Doesn't it do you so much good to look back and think about how far your students have come about this time of year? I remember in the beginning of the year always thinking, "I would give just about ANYTHING for some 'I like________.' sentences. I will NEVER again complain about those sentences if my kids will just write one of them!"
And then, somehow, day by day, lesson by lesson, those little darlings start writing real, live sentences, sharing their thoughts and ideas, experimenting with words and punctuation, and moving beyond those "I like..." sentences.
My class now, is needing a little help remembering when to use a period or punctuation mark. They use them all the time. It's just that sometimes they are after every. single. word.
And sometimes, they are just at the end of a line of writing, whether or not the sentence ends there or not.
To start our little sentence recognition lesson, I wrote some sentences on a chart, without any punctuation. I showed the children some of the different ways I have seen them experiment with periods. I explained that I LOVED seeing those periods and loved that they were using them.
But now, they were ready to learn exactly where to use them correctly. We read this chart together and noticed where we naturally stopped, because it was the end of a complete thought. We reread the chart and really paid attention to where we stopped. I reminded the children that we had learned that a period means STOP. That pause where we stopped when we were reading is exactly where the period should go. It may be in the middle of a line, or even after one word in a line. That doesn't matter. What does matter is that a period goes at the end of a whole thought that says something. I had different students come up and put a red magnet circle at the end of each sentence.
I always have the children answer questions and speak during show and tell in complete sentences. Every day they tell me, "The author writes the words." "The illustrator draws the pictures." We review how they do this- and how they never just say, "Writes words." They know that a sentences tells someone something in a complete thought.

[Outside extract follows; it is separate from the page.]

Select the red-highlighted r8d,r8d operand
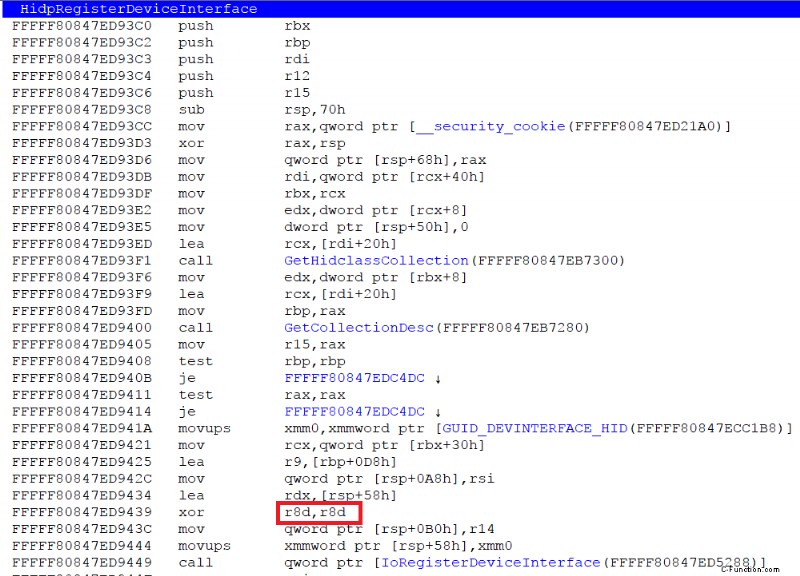The width and height of the screenshot is (800, 576). (318, 512)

After we practice with our chart, I tell the children that I am going to read some groups of words to them. IF it is a complete sentence that needs a period at the end, they need to push their hand out in front of them and SCREEEEECH (like a car screeching to a STOP!) so I know to stop. They LOVE this. Love. If it is just a group of words and NOT a complete sentence, they stay completely quiet. You can also do a thumbs up for sentences, thumbs down if it is not a sentence- but it isn't quite as much fun.
I read several groups of words like:
I like to play
I like to
I like to play with
I like to play with my friends
We can go to the
We can go to the park
It is my new
My teacher is
My teacher is nice
Broccoli is green
After all this practice hearing when to use a period, it was time to show me their stuff, with a delicious little assessment. The children each got six mini m&m's in a little cup. I told them that the mini m&m's were perfect because periods are just miniature. I showed them how a period is NOT a colored in letter "o" (which I see sometimes), and it is not a practically invisible pencil mark. Even learning to write a period correctly is a skill!

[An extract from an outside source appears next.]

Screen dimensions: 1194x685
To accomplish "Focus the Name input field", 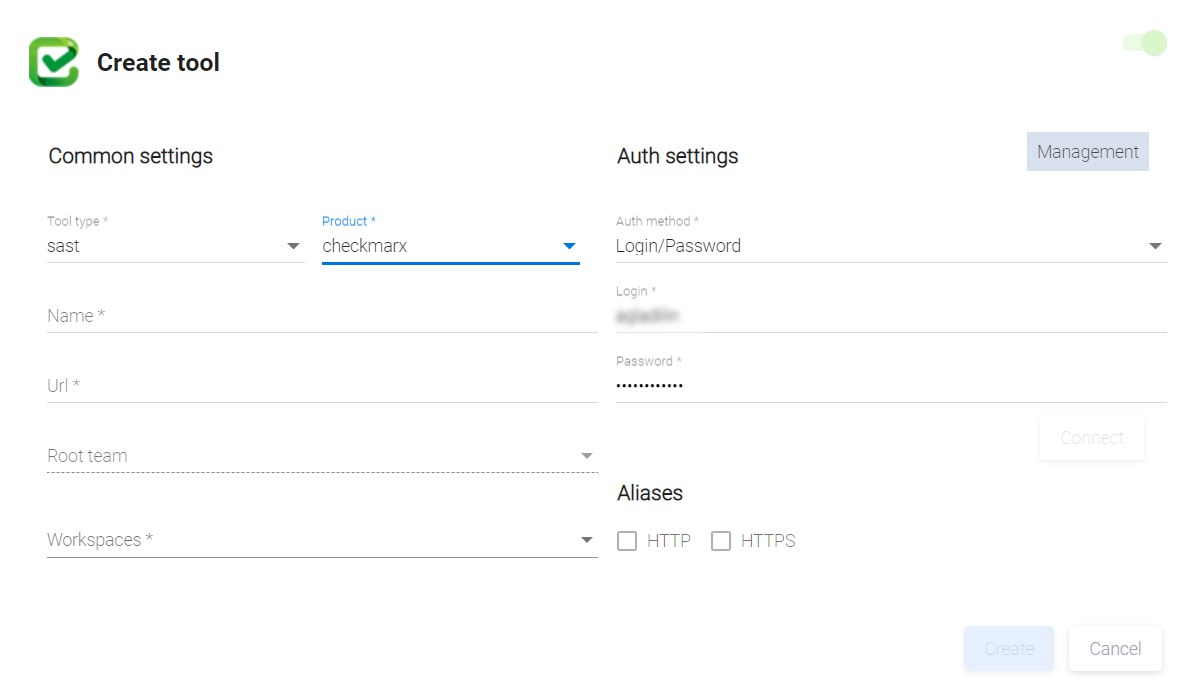I will 321,316.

The first job each child had was to decide their favorite color mini m&m and eat it for "Period Power." I only needed five periods on the paper I made. The m&m's were now going to be periods.
I gave each child a paper like this:
If you would like a copy, just click on the picture. It's simple, but it's already made, so why not!
Next, they had to read the paper themselves and put an m&m where a period would go, at the end of a sentence.
As they ate the "periods," they substituted a pencil period for the m&m on their paper.